[SOURCE PASSAGE Boundary: Start]

The nPAAs are increasing racial integration by shifting toward nPnAA census tracts in all regions but the Northeast. In the Northeastern and Midwestern MAs, there is a shift of nPAAs toward PnAA neighborhoods increasing both racial and poverty integration in a manner consistent with status caste exchange theory. In contrast, the shifts of nPAAs toward nPnAAs increase racial integration but not poverty integration in the South and West.
The poor shift primarily and largely toward the nonpoor of their own race in all regions, a pattern that contributes to less poverty segregation but not affecting racial segregation.
The nPnAAs, who account for over 80 percent of the population, make few shifts toward either poverty or racial integration; rather, PnAAs shift to their census tracts to increase poverty integration and nPAAs shift to increase racial integration. The exception is a small shift of nPnAAs toward PAAs in all regions but the West, consistent with gentrification. In the Western MAs, there is also evidence of gentrification but within race: nPnAAs shift slightly toward PnAA census tracts.

[SOURCE PASSAGE Boundary: End]
[DATA EXCERPTS Boundary: Start]

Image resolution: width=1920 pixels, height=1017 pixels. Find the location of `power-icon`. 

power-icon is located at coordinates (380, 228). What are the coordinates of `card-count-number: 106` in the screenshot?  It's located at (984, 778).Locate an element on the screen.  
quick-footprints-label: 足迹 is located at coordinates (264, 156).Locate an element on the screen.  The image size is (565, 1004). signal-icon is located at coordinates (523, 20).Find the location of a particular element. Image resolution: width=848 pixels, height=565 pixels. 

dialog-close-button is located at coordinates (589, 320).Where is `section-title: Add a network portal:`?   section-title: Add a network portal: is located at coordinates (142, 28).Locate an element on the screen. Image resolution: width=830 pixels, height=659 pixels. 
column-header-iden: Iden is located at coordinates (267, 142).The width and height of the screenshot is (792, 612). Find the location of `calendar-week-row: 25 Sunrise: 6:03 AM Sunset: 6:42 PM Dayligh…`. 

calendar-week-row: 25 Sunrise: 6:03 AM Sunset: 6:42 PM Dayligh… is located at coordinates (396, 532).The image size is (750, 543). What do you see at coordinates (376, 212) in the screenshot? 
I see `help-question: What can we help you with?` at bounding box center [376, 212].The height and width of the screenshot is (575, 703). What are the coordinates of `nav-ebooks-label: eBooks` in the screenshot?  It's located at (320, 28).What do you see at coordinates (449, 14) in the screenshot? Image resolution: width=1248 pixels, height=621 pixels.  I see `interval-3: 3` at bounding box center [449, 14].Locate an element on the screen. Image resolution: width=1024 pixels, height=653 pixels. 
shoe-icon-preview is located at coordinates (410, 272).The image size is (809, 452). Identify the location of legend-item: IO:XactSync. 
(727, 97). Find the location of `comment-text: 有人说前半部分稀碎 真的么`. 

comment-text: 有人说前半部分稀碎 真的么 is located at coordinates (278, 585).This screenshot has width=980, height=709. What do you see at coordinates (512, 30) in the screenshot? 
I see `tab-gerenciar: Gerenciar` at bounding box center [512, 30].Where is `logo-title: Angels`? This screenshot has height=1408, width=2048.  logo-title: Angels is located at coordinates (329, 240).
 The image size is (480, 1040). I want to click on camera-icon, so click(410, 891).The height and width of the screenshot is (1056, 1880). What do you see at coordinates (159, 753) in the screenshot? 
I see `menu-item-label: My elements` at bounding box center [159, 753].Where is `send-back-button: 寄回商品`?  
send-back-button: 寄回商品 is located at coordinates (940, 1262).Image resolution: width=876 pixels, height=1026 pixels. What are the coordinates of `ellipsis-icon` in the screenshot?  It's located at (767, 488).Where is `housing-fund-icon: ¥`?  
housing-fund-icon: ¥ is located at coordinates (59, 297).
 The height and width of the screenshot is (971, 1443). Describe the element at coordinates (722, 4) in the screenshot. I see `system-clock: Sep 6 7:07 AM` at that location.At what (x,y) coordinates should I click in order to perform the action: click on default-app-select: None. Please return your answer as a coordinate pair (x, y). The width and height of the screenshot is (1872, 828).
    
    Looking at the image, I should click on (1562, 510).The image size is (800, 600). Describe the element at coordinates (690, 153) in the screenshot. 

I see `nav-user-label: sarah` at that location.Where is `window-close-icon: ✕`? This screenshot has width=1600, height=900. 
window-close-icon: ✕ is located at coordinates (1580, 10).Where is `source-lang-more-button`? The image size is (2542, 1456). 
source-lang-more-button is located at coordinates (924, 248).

[DATA EXCERPTS Boundary: End]

ACTION ITEM A: In the passage on racial and poverty integration, what share of the population do the nPnAAs account for?
ACTION ITEM B: Continue the passage on racial and poverty integration from the point where it stops.

TASK RESULT A: Over 80 percent.

TASK RESULT B:
While the inclusion of controls for the percentage of residents who were Hispanic (and the square of that percentage) did not affect the correlations with race-poverty group representation in the census tracts, Hispanic representation frequently had an independent correlation with the shifts of race-poverty groups. Not surprisingly, neighborhoods increasing their shares of MA PnAAs had more Hispanic representation in each region. The neighborhood’s share of the MA’s PAAs was not correlated with Hispanic representation in any region. The neighborhood’s share of the MA’s nonpoor of both racial groups declined with Hispanic representation in the West, but increased in the Northeast. These regional variations may arise from differences in the proportions of residents who are Hispanic or from differences in the ethnic, and therefore social and economic, composition of the Hispanic population by region.
Footnotes
Declaration of Conflicting Interests
The author(s) declared no potential conflicts of interest with respect to the research, authorship, and/or publication of this article.
Funding
The author(s) received partial financial support for the research reported here from the U.S. Department of Housing and Urban Development, but no financial support for the authorship and/or publication of this article.